Review #1, by MargaretLane A New Beginning

8th April 2015:
I love next generation mysteries, so this sounds interesting. And your title is intriguing. I am trying to think what it could refer to.

I do think your summary could give a little more information. There's nothing really to distinguish this from any other next generation mystery from Albus's point of view. I wouldn't even know it WAS a mystery if it wasn't for the genres. I know mysteries can be REALLY hard to write summaries for, as a lot of the important information is something you don't want to give away, but you might get more readers if people had some idea as to what might happen. Is something going to threaten Albus? Is he going to come across a mysterious teacher? Is there some sign of a Dark revival?

Oh! Albus is in his fourth year already. I assumed it would be a first year fic. This is interest, as we're going to be thrown right in to the story, with things like the houses each character was sorted into already known.

That's actually something you could include in your summary. Something like "Albus doesn't expect his fourth year to be much different from those that went before, but..." and then an indication that something mysterious is going to happen.

You've done a good job of giving us a fair amount of information in the couple of paragraphs. That's important when this fic takes place so long after the epilogue. We already know how old Albus is, that Rose and Scorpius are friends and will possibly become more, that Hugo loves Quidditch, that McGonagall is Headmistress. and that she has opened up Quidditch to first years.

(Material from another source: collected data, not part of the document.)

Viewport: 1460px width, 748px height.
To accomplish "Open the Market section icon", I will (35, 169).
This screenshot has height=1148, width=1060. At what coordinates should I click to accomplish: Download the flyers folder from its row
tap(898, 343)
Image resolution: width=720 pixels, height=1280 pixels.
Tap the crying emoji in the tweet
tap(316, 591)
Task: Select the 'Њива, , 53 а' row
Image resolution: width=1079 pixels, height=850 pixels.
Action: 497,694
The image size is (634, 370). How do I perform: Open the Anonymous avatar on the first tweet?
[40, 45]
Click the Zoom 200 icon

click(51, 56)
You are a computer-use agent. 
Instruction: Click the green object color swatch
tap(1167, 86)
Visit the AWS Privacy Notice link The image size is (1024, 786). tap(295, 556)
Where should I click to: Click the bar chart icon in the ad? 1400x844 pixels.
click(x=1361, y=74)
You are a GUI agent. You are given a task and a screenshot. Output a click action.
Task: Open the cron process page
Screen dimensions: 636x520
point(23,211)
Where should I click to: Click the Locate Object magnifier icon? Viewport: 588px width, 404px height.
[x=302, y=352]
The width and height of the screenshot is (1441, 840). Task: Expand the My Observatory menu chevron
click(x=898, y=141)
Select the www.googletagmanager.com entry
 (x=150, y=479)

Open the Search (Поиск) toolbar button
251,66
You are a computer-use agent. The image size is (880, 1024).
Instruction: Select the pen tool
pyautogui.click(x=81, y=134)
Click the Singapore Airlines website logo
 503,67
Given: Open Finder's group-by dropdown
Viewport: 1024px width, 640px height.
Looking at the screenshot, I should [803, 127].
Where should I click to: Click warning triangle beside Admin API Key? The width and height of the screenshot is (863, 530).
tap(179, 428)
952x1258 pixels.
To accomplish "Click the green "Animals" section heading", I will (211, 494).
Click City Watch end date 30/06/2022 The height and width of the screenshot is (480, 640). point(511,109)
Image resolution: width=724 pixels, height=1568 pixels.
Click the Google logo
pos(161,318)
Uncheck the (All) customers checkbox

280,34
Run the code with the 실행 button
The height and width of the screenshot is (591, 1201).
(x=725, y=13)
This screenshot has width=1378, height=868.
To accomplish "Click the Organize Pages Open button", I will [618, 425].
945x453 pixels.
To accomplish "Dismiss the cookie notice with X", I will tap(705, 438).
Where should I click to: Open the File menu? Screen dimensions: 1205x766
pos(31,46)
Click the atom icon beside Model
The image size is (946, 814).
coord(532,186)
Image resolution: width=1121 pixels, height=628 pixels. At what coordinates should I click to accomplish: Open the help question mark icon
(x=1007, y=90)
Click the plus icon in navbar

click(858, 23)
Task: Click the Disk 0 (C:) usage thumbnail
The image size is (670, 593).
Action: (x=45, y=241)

I like the fact that you've already indicated something at Hogwarts has changed a little. It helps indicate the passing of time and it makes sense, as McGonagall was certainly impressed with Harry and we know she loves Quidditch herself, so she'd probably have like to have been able to play herself when SHE was in first year.

One thing minor, but when you're putting a story up online, it can help to skip a line between each paragraph, just to make it easier for your readers to read. A large block of text can look kind of daunting.

Also, when the characters are talking, it can get a little confusing as to who's speaking if you don't have them do anything OTHER than talk. Like you could include a little about what Albus is thinking when Scorpius keeps avoiding answering him or some sign of amusement when Scorpius admits he doesn't know what "procrastinating" means. Like "I chuckled at his admission, but had no intention of allowing him to deflect me from my purpose. 'Answer me.'"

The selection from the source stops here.